Now we can just use modtest() to find the absolute mean error. Functions can be as long or as short as you’d like, and are incredibly helpful if you’re using a certain set of commands repeatedly or doing any sort of advanced programming.

Hold The Line

With Marcel, we used three factors–HR counts from 2013, 2012, and 2011–with simple weights of 5, 4, and 3. For our last projection model, let’s take this same idea, but fine-tune the weights and look at some other stats which might help us project home runs. This, basically, is multiple linear regression. I’m going to handwave over a lot of the theory behind regressions, but Bradley’s how-to from last week does a fantastic job of going through the details.

Remember back in part 2, when we were looking at correlation tests in r² and we mentioned how we were basically modeling a y = mx + b equation? That’s basically what we did with Marcel just now, where ‘y’ was our projected HR count and we had three different mx values, one each for the 2013, 2012 and 2011 HR counts. (In this example, ‘b’, the intercept, is 0.)

So we can then use the same lm() function we did last time to model the different factors that can predict home run counts. We’ll give R the data and the factors we want it to use, and it’ll tell us how to best combine them to most accurately model the data. We can’t model the 2014 data directly in this example–since we’re testing our model against it, it’d be cheating to use it ‘in advance’–but we can model the 2013 HR data, then use that model to predict 2014 HR counts.

This is where things start to get more subjective, but let’s start by creating a model using the last two years (2013/2012) of HR data, plus the last year (2012) of ISO, Hard%, and Pull%. In the lm() function, the data we’re attempting to model will be on the left, separated by a ‘~’; the factors we’re including will be on the right, separated by plus signs.

hrmodel = lm(set$HR13 ~ set$HR12 + set$HR11 + set$Hard12 + set$Pull12 + set$ISO12)
summary(hrmodel)

Screenshot of initial linear model

There’s a lot of stuff to unpack here, but the first things to check out are those “Pr(>|t|)” values in the right corner. Very simply, a p-value less than .05 there means that that factor is significantly improving your model. (The r² for this model, btw, is .4611, so this is accounting for roughly 46% of the 2013 HR variance.) So basically, ISO and Pull% don’t seem to add much value to this model, but Hard% does.

It’s generally a good practice to remove any factors that don’t have a significant effect and re-run your model, so let’s do that:

hrmodel = lm(set$HR13 ~ set$HR12 + set$HR11 + set$Hard12)
summary(hrmodel)

★ ★ ★ ★ ★ ★ ★

(STATED EXERCISE 1):
Answer these from the home run projection passage:
(a) What weights did the Marcel model give the three seasons of HR counts?
(b) What r² does the initial linear model have?
(c) Below what p-value does a factor count as significantly improving the model?
(STATED EXERCISE 2): Carry on the home run projection passage from its last line, in the same tutorial voice.

(STORED ROWS):

★ ★ ★ ★ ★ ★ ★

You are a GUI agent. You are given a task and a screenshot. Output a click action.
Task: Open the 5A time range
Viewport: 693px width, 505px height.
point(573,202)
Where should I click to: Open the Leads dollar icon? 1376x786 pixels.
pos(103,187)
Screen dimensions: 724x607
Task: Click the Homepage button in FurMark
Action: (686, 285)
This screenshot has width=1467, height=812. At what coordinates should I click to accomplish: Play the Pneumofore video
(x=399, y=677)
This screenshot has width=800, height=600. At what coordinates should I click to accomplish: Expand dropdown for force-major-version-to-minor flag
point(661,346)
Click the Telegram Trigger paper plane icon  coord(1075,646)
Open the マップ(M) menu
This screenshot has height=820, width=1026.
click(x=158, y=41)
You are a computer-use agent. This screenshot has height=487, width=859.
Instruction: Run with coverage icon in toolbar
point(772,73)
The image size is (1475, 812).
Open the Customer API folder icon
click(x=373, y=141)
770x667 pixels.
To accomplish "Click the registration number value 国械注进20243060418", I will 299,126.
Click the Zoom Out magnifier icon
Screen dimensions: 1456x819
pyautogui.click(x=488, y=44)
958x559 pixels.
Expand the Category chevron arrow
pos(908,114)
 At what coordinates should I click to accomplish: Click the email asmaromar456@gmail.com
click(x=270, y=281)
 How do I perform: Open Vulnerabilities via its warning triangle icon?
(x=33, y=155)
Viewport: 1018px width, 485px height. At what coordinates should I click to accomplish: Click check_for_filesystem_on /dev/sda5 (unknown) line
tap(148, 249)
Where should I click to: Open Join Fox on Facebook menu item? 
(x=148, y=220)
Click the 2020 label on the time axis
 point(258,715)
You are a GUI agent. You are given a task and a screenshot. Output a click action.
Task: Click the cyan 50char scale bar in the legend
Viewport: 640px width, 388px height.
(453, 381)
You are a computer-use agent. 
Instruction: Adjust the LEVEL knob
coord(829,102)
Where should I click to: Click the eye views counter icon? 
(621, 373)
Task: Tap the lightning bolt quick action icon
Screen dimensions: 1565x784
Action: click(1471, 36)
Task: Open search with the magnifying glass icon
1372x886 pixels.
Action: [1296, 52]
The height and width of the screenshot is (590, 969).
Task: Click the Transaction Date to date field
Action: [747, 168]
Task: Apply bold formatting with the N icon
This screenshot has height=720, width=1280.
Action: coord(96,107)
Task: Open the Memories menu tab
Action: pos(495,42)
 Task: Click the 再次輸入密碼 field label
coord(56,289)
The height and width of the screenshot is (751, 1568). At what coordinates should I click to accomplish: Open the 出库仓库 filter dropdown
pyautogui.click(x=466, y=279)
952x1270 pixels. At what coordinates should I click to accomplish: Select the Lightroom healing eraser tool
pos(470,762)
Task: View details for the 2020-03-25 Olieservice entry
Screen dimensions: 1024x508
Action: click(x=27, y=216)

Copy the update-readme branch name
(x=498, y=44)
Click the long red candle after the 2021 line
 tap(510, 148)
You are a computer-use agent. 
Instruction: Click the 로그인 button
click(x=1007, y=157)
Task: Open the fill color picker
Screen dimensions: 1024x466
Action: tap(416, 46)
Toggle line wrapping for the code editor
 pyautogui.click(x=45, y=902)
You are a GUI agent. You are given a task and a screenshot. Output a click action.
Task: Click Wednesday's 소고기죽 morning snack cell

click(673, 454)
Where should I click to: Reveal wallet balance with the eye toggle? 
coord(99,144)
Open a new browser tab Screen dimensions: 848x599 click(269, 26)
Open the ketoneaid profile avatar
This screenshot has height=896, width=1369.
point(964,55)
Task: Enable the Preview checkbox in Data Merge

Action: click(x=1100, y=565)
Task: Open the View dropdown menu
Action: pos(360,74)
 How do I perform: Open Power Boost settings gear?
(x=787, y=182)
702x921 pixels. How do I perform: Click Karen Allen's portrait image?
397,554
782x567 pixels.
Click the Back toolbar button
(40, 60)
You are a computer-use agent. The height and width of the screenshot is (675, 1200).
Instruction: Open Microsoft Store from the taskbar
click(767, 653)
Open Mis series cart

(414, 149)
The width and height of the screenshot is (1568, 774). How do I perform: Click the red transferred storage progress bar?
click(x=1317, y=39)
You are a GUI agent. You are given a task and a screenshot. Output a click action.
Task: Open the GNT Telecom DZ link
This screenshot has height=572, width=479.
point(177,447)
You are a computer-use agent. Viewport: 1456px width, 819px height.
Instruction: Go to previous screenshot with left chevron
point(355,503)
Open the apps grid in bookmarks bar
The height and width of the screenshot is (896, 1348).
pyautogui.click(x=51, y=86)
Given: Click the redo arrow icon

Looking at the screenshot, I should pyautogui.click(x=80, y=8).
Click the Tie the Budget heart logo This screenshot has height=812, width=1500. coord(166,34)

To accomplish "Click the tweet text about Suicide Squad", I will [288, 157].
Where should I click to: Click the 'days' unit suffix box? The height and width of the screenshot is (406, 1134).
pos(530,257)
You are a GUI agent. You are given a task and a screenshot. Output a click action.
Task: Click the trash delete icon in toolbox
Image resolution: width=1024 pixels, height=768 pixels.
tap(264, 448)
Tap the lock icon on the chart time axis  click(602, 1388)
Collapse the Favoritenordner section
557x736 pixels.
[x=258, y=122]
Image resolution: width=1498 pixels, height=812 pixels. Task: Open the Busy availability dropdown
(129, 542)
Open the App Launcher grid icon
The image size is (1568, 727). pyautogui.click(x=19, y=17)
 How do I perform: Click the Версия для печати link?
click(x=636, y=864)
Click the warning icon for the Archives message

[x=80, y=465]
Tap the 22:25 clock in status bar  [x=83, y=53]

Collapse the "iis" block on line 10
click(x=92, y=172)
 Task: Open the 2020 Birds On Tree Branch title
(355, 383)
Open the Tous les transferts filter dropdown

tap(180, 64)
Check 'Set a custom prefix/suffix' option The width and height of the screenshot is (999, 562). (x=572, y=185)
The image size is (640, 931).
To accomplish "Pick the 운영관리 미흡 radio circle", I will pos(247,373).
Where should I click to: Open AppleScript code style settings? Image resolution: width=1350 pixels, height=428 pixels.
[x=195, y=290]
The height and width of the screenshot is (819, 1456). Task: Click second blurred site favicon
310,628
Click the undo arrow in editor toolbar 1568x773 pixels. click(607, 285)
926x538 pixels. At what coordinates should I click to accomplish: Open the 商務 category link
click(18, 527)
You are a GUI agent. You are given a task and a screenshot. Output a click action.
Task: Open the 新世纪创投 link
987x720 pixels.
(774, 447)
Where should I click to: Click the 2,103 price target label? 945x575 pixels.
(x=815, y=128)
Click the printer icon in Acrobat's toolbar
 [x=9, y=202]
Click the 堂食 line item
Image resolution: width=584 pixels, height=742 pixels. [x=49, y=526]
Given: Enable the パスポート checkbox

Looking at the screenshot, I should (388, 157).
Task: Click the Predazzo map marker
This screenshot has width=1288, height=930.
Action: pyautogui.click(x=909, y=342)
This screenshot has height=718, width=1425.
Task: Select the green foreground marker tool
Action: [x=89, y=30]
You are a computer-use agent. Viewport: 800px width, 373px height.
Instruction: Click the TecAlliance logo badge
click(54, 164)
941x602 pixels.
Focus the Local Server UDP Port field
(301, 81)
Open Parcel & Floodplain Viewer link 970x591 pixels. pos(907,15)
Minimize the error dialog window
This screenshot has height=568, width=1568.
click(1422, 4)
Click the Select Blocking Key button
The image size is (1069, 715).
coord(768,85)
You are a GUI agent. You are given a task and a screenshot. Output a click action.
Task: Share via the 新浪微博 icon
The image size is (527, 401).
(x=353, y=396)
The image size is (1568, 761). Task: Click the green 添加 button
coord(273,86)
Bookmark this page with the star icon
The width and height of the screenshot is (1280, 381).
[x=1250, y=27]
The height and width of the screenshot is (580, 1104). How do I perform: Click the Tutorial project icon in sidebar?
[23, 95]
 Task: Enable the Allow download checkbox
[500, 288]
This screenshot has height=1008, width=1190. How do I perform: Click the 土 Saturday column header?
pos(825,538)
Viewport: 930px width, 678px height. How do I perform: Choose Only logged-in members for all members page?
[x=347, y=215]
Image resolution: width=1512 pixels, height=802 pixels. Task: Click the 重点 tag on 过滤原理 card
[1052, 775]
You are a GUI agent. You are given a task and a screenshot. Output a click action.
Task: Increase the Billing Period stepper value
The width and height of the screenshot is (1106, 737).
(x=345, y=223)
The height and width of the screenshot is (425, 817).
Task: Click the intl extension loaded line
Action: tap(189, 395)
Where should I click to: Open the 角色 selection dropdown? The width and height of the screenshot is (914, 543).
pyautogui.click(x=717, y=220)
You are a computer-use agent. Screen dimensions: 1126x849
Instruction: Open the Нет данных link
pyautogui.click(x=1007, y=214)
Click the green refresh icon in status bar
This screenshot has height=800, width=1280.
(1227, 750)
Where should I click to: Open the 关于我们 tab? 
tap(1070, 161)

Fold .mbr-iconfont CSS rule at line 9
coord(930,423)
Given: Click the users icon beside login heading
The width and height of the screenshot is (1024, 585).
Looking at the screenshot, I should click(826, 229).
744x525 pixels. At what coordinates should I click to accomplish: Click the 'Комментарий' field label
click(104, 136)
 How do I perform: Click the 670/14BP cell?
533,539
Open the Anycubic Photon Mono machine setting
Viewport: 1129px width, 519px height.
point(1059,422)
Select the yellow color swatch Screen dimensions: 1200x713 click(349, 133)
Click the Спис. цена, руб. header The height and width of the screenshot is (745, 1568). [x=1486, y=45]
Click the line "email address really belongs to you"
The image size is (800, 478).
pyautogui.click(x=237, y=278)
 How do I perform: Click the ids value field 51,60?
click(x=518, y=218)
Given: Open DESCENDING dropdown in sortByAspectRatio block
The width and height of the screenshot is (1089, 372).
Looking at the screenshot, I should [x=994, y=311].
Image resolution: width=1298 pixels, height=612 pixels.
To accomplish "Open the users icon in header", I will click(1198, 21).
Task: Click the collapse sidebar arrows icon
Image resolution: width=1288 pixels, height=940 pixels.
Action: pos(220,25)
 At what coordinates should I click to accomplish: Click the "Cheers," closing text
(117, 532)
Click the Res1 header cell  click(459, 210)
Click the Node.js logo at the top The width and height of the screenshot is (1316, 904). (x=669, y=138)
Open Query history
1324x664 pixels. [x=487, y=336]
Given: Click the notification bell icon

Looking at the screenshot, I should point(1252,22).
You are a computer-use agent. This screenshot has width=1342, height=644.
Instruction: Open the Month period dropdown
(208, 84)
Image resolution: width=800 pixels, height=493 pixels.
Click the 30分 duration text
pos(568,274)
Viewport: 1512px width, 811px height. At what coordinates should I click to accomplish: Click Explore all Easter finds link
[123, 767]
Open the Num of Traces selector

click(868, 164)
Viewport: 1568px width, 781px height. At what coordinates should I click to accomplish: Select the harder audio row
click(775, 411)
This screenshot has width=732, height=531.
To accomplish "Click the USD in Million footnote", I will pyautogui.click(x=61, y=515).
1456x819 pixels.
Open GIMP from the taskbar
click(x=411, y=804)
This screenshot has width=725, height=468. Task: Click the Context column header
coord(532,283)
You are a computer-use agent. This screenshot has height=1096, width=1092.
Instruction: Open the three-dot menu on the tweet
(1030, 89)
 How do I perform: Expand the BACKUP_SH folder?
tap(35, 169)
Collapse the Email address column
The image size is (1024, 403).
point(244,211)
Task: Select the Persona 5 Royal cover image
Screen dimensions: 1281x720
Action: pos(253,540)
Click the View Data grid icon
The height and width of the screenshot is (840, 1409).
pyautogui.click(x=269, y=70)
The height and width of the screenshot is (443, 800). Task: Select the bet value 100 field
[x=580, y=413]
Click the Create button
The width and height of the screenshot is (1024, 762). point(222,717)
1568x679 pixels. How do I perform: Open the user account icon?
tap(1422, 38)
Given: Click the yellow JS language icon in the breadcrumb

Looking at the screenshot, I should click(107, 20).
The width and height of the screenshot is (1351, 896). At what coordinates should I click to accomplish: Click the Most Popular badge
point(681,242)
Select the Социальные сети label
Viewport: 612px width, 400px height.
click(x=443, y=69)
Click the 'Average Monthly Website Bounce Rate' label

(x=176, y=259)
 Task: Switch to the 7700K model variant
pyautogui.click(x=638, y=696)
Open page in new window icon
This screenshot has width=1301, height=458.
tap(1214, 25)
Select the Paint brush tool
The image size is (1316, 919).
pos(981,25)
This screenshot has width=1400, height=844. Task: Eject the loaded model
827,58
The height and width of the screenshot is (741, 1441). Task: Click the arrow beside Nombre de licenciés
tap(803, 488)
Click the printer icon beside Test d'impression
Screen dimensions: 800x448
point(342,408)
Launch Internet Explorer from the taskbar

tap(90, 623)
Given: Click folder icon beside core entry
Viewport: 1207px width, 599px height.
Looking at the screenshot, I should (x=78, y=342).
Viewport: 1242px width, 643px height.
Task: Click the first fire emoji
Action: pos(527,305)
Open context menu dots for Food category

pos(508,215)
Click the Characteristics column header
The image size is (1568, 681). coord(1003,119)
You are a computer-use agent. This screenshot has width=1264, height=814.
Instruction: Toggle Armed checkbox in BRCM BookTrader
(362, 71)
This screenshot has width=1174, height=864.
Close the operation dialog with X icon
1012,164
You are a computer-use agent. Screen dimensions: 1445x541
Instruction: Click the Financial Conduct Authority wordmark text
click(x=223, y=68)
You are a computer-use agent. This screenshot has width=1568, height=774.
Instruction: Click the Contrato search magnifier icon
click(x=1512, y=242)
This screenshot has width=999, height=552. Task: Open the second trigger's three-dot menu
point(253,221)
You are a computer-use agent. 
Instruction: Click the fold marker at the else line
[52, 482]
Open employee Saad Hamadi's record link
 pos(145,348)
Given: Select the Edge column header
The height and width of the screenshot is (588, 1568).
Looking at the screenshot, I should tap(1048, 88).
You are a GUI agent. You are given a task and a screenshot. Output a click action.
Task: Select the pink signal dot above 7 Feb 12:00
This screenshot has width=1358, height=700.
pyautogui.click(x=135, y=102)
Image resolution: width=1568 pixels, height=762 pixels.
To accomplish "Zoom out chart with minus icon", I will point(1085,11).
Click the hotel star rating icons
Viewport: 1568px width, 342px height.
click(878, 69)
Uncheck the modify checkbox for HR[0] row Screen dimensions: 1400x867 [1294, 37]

★ ★ ★ ★ ★ ★ ★

(EXERCISE RESPONSE 1):
(a) 5, 4, and 3.
(b) .4611.
(c) .05.

(EXERCISE RESPONSE 2):
Screenshot of R model with significant factors

And there’s your multiple linear regression model. The format for the actual projection formula is basically the same as what we did for Marcel, except your weights will take the coefficient estimates and you’ll include the intercept listed above them. Remember that “HR12”, “HR11”, etc., are standing in for “last year’s HR total”, “the year before that’s HR total”, etc., so make sure to increment the stats by a year to project for 2014.

set$betHR = (-5.3 + (set$HR13 * .32) + (set$HR12 * .13) + (set$Hard13 * 40))
set$betHR = round(set$betHR,0)

Survey says…?

modtest(set$betHR)
> [1] 5.95339

…oh. Yay. So that’s an improvement of, uh…

modtest(set$marHR) - modtest(set$betHR)
> [1] 0.04237288

1/20th of a home run per player. Isn’t this fun? Some reasons why we might not have seen the improvement we expected:

  • We probably overfit the data. Since we ran the model on 2013 data, it probably did really well on 2013 data, but not as great on 2014. If we check the model on the 2013 data:
set$fakeHR = (-5.3 + (set$HR12 * .33) + (set$HR11 * .13) + (set$Hard12 * 40))
set$fakeHR = round(set$fakeHR,0)
sum(abs(set$fakeHR - set$HR13))/length(set$HR13)
> [1] 4.877119

It runs pretty well.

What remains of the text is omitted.